All of lore.kernel.org
 help / color / mirror / Atom feed
From: Li Fei1 <fei1.li@intel.com>
To: Jakob Koschel <jakobkoschel@gmail.com>
Cc: linux-kernel@vger.kernel.org, rppt@kernel.org,
	bjohannesmeyer@gmail.com, c.giuffrida@vu.nl, h.j.bos@vu.nl,
	fei1.li@intel.com
Subject: Re: [PATCH] virt: acrn: fix invalid check past list iterator
Date: Fri, 1 Apr 2022 17:05:45 +0800	[thread overview]
Message-ID: <20220401090545.GA32168@louislifei-OptiPlex-7050> (raw)

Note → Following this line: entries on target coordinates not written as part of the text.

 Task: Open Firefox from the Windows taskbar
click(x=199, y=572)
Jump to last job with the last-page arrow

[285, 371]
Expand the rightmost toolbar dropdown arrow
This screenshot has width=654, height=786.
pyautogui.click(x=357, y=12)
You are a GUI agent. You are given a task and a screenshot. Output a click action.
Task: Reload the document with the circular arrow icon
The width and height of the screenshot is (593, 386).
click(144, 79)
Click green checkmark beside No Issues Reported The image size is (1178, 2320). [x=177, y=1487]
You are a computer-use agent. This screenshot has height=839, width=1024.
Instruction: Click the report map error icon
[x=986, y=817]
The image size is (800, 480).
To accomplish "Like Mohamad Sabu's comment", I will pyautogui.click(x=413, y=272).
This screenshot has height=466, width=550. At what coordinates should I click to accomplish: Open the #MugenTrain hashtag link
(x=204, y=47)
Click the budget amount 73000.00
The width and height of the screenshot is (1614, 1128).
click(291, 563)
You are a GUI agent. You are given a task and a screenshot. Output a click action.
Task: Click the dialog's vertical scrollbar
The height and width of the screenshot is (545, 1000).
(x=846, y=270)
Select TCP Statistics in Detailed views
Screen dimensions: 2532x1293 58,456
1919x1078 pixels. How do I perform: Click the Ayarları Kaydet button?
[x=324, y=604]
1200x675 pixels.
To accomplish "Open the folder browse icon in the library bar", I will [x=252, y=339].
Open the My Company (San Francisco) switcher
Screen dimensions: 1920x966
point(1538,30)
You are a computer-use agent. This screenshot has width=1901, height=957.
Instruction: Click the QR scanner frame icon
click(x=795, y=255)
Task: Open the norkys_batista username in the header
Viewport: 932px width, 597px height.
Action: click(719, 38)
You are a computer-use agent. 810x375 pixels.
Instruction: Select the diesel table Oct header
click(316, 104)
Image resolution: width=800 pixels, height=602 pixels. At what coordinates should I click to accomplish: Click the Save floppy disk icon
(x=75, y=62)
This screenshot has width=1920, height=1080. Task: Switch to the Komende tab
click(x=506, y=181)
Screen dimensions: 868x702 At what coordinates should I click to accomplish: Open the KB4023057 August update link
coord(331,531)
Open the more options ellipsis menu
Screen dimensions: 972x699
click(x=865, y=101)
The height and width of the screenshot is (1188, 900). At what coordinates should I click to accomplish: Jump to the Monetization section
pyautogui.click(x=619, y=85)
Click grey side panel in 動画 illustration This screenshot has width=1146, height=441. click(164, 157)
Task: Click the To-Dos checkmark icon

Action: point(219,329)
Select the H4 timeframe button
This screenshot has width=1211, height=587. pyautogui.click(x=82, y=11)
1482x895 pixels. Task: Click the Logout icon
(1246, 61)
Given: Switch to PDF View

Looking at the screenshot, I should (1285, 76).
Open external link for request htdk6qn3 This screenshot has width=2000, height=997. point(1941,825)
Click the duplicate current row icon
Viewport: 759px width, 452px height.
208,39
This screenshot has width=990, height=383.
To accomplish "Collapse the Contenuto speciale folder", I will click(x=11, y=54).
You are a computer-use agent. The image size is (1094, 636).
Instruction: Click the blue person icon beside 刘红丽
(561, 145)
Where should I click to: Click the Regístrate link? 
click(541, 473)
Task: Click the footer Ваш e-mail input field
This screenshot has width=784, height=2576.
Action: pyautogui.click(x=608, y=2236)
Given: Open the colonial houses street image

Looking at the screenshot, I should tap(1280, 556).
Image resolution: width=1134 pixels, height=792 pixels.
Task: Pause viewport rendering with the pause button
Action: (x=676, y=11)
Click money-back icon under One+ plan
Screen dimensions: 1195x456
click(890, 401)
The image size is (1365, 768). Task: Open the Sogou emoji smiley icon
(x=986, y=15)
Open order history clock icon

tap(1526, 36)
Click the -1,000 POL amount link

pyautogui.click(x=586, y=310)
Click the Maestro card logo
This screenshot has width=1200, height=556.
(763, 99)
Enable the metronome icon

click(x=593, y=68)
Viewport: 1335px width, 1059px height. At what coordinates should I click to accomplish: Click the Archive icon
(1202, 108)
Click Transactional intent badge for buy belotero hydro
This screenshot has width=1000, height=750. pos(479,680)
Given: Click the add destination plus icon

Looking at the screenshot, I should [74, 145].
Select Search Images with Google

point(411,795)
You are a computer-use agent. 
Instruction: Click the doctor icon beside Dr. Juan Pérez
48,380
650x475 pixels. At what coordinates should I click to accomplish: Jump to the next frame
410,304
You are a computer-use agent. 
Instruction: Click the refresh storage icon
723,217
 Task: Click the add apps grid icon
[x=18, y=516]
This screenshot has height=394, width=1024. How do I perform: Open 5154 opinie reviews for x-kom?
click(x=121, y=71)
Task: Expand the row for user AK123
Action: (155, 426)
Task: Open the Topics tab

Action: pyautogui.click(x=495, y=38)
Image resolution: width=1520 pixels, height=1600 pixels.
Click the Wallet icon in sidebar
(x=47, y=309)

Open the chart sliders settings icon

In-Reply-To: <65660B0C-8888-4283-80E4-D1A334EEF166@gmail.com>

On Fri, Apr 01, 2022 at 10:50:51AM +0200, Jakob Koschel wrote:
> 
> 
> > On 1. Apr 2022, at 09:57, Li Fei1 <fei1.li@intel.com> wrote:
> > 
> > On Fri, Apr 01, 2022 at 09:16:48AM +0200, Jakob Koschel wrote:
> >> 
> >> 
> >>> On 1. Apr 2022, at 05:57, Li Fei1 <fei1.li@intel.com> wrote:
> >>> 
> >>> On Fri, Apr 01, 2022 at 05:22:36AM +0200, Jakob Koschel wrote:
> >>>> 
> >>>>> On 1. Apr 2022, at 03:15, Li Fei1 <fei1.li@intel.com> wrote:
> >>>>> 
> >>>>> On Thu, Mar 31, 2022 at 01:20:50PM +0200, Jakob Koschel wrote:
> >>>>>> 
> >>>>>>> On 30. Mar 2022, at 09:57, Li Fei1 <fei1.li@intel.com> wrote:
> >>>>>>> 
> >>>>>>> On Sat, Mar 19, 2022 at 09:38:19PM +0100, Jakob Koschel wrote:
> >>>>>>>> The condition retry == 0 is theoretically possible even if 'client'
> >>>>>>>> does not point to a valid element because no break was hit.
> >>>>>>>> 
> >>>>>>>> To only execute the dev_warn if actually a break within the loop was
> >>>>>>>> hit, a separate variable is used that is only set if it is ensured to
> >>>>>>>> point to a valid client struct.
> >>>>>>>> 
> >>>>>>> Hi Koschel
> >>>>>>> 
> >>>>>>> Thanks for you to help us to try to improve the code. Maybe you don't get the point.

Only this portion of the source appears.